Semprún: Coming home

The same wind, the everlasting wind, was blowing across the eternity of the Ettersberg.

We had arrived by car, with Sabine and Peter Merseburger, to find the televison crew waiting for us. We walked down the Avenue of the Eagles that leads to the entrance of Buchenwald. But there were no more Hitlerian eagles, no more tall columns lofting them into the sky once darkened by smoke from the crematory. There was the road, and a few barracks remained in the SS quarters. The massive entrance stood still, surmounted by the watchtower. We walked through the gate, accompanied by the bearded guide who has awaited us there. I brushed my hand across the letters of the wrought-iron inscription on the gate, JEDEM DAS SEINE: to each his due.

I cannot say that I was moved; that word is not strong enough. I realised I was coming home. It was not hope I had to abandon, at the gate to that hell; on the contrary. I was abandoning my old age, my disappointments, the mistakes and failures of life. I was coming home. What I mean is, home to my world when I was twenty: its angers, passions, laughter, curiosity. Above all, its hope. I was abandoning all the deadly despair that accumulates in the soul, throughout a lifetime, to rediscover the hopefulness I knew at twenty, surrounded by death.
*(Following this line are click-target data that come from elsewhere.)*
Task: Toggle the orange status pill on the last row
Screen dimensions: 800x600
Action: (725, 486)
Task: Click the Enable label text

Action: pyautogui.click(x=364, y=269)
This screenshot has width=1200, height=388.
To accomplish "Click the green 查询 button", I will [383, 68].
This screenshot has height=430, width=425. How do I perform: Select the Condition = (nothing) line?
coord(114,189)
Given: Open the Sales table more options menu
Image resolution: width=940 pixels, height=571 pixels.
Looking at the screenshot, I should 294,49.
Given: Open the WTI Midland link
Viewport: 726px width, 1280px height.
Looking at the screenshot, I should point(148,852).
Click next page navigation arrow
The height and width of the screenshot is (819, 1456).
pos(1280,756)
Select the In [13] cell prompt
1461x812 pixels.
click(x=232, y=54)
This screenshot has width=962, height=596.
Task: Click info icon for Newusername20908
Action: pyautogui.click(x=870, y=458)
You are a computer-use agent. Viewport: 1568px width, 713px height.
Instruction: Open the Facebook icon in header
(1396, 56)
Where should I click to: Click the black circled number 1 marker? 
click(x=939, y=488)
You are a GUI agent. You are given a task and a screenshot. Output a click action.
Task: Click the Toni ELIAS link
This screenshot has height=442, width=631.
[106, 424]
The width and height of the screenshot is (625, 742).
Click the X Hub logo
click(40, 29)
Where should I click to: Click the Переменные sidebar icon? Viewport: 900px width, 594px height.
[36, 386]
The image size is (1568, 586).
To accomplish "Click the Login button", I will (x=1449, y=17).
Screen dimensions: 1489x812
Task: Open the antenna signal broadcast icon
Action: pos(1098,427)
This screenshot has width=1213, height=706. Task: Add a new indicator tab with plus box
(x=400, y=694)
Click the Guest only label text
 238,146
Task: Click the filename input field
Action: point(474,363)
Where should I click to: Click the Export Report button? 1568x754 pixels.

We had stepped through the gate; the wind on the Ettersberg hit me full in the face. Unable to speak I felt like running madly at full tilt across the square, rushing down to the Little Camp, to the site of Block 56, where Maurice Halbwachs had died, to the infirmary hut where I’d closed the eyes of Diego Morales. I couldn’t say a word, I stood motionless, struck by the dramatic beauty of the open space spread out before me. I placed a hand on the shoulder of Thomas Landman, who was by my side. I had dedicated ‘Quel beau dimanche!’ to him so that later, after my death, he might remember my memories of Buchenwald. It would be easier for him now. Harder, too, probably, because less abstract.